* [HOW TO COMPLETE THIS TASK]: Update the lines starting at the beginning of the listing and ending at the line that contains "legend-label: Moving Avg Reward is", changing "Where is" to "What is the location of" and leaving everything else as is.

********************

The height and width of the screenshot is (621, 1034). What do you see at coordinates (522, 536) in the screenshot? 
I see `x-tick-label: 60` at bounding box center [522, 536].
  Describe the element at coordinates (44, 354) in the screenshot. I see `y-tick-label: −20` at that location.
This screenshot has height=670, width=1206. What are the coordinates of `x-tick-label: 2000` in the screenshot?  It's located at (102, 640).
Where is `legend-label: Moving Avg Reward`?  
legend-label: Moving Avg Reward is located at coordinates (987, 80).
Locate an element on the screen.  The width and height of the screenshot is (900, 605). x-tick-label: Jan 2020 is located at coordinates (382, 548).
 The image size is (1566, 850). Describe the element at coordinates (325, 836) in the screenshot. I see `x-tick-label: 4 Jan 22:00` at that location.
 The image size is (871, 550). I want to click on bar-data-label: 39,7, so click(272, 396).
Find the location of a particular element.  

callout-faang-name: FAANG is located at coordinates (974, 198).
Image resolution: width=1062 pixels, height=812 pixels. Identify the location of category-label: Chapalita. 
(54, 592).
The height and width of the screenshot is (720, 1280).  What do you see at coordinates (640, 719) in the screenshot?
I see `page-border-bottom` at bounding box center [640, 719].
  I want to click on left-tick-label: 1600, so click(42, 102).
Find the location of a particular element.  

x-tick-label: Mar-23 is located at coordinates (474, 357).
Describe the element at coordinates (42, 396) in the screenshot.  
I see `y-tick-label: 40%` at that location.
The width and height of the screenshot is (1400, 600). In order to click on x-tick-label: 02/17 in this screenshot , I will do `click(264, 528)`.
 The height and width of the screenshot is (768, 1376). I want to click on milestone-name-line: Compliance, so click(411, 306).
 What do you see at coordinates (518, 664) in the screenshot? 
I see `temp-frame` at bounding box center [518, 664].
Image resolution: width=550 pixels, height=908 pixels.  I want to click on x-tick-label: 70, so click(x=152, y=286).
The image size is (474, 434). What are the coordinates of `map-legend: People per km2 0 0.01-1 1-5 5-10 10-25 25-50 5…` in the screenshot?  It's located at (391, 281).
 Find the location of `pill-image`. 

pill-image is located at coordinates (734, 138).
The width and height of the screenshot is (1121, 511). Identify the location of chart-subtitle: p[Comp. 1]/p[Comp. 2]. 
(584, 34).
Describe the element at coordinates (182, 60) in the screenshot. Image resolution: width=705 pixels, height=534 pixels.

********************

* [ANSWER SECTION]:
The height and width of the screenshot is (621, 1034). What do you see at coordinates (522, 536) in the screenshot? 
I see `x-tick-label: 60` at bounding box center [522, 536].
  Describe the element at coordinates (44, 354) in the screenshot. I see `y-tick-label: −20` at that location.
This screenshot has height=670, width=1206. What are the coordinates of `x-tick-label: 2000` in the screenshot?  It's located at (102, 640).
What is the location of `legend-label: Moving Avg Reward`?  
legend-label: Moving Avg Reward is located at coordinates (987, 80).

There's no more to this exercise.